The US Federal Bureau of Investigation is believed to be helping Qatar investigate the source of a cyberattack that has led to diplomatic tension among Arab Gulf countries.

An FBI team has been in Doha for the past week after the Qatari government asked the United States for help following a security breach by hackers last month who posted fake remarks on its official media platform, Qatar News Agency (QNA).

Analysis: Cyberattack against Qatar's official media

A source told AFP news agency on Friday that: "American support was requested and a team sent which has been in Doha since last Friday, working with Qatar's interior ministry."

Two other unnamed countries are also helping with the investigation.

The results of the probe could be released as early as next week.

Qatar launched the inquiry after accusing hackers of publishing false remarks attributed to Emir Sheikh Tamim bin Hamad Al Thani on QNA platforms.

Despite vigorous denials by Qatar, which said it had been the victim of a "shameful cybercrime", Saudi Arabia and the UAE ran the remarks.

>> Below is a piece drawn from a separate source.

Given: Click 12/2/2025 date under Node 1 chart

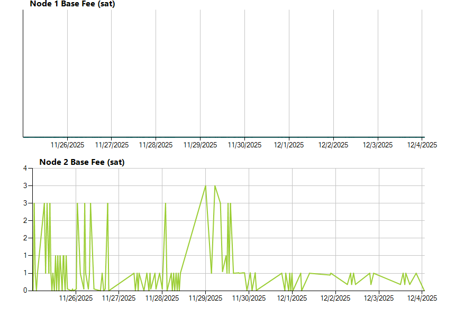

READ MORE: Cyberattack against Qatar puts fake news in focus

The fake report said Sheikh Tamim, in a speech at a military graduation ceremony, was critical of renewed tensions with Iran, expressed the need for contextualising Hezbollah and Hamas as resistance movements, and suggested that US President Donald Trump might not last long in power.

Reuters news agency quoted a Qatari government spokesman as saying that while Sheikh Tamim had attended a graduation ceremony for Qataris doing national service, he "however did not make any speech or give any statements".

Authorities in Saudi Arabia and the UAE have since blocked the websites of Al Jazeera and Al Jazeera English.

The Doha-based Al Jazeera Media Network has maintained that it is an independent news service giving a voice to everyone in the region.